PT1 (n = 2), PT4 (n = 18), PT6a (n = 10), PT6b (n = 3), PT7 (n = 2), PT8 (n = 5), PT9a (n = 3), PT13 (n = 4), PT13a (n = 7), PT14b (n = 2) were further divided into 2, 2, 2, 1, 1, 2, 2, 3, 3, and 2 sequence types, respectively (Table 1). Briefly, the workflow of the two-loci sequence typing scheme for S. Enteritidis strains consisted of isolating DNA from a pure culture, performing PCR, direct sequencing and phylogenetic analysis and finally assigning a sequence type. Each of the tested phage types is associated with at least one sequence type; hence, Niclosamide the proposed method is as discriminatory – and sometimes even more – than phage typing.
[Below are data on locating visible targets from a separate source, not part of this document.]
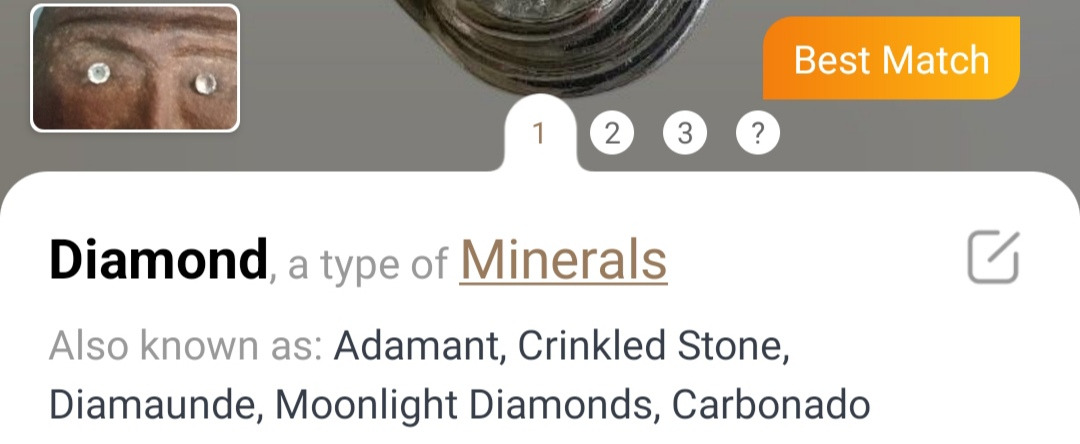
Task: Switch to result tab 2
Action: [x=612, y=133]
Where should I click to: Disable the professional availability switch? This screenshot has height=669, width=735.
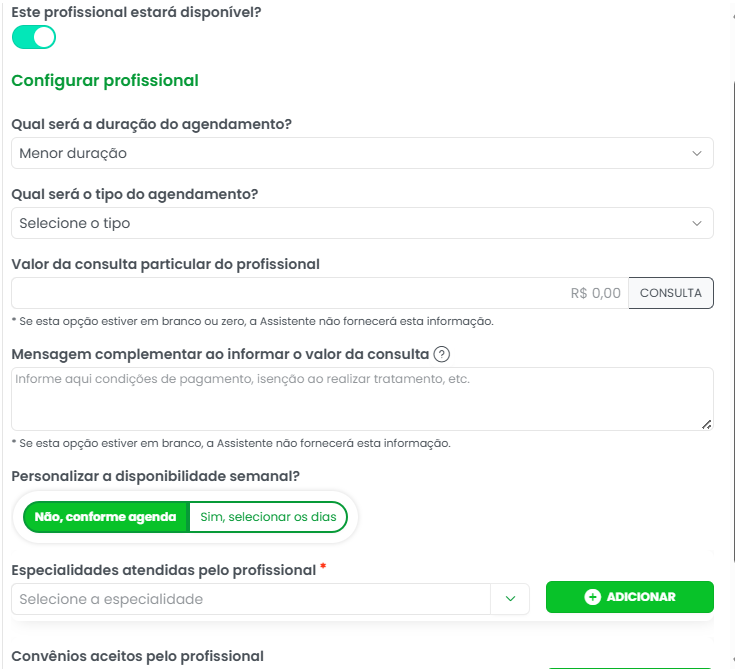(x=34, y=37)
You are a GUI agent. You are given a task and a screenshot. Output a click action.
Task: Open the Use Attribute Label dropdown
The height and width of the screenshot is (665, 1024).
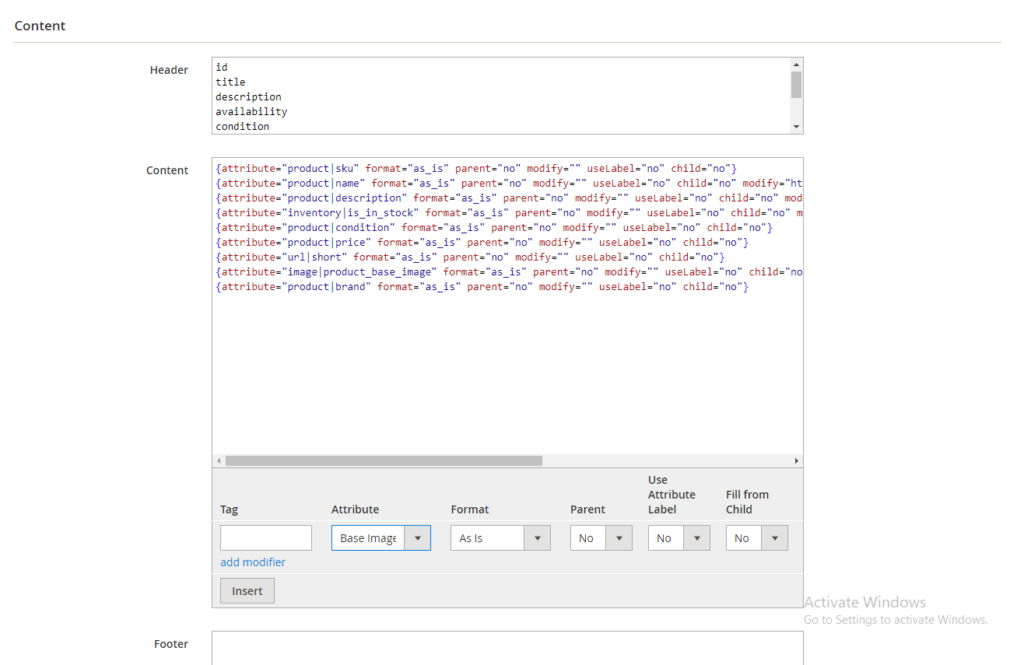[679, 538]
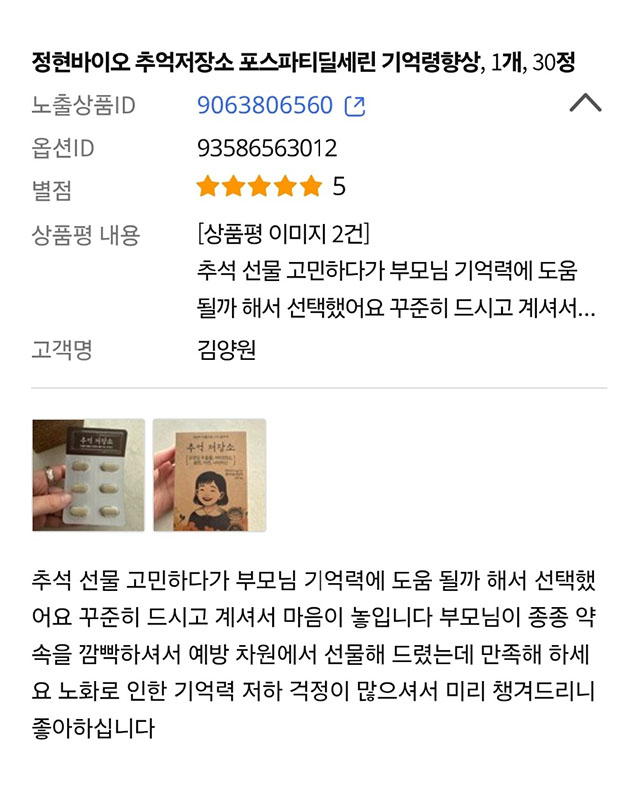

A total of 31 S. Enteritidis strains representing phage types 1, 4, 6, 6a, 6b, 8, 13, 13a, 14b were initially phage typed by NVSL and later sent to the same institution for a second phage typing. Of the 31 S. Enteritidis strains, 13 presented phage types that differ from the ones determined originally (Fig. 1, Table 1). One ATCC strain (ATCC 13076) was initially typed as PT1 and subsequently typed as RDNC. Three strains were originally typed as PT6b and subsequently typed as PT5a, PT5a and untypeable. Two other strains were initially typed as PT4 and were later typed as PT1a and RDNC.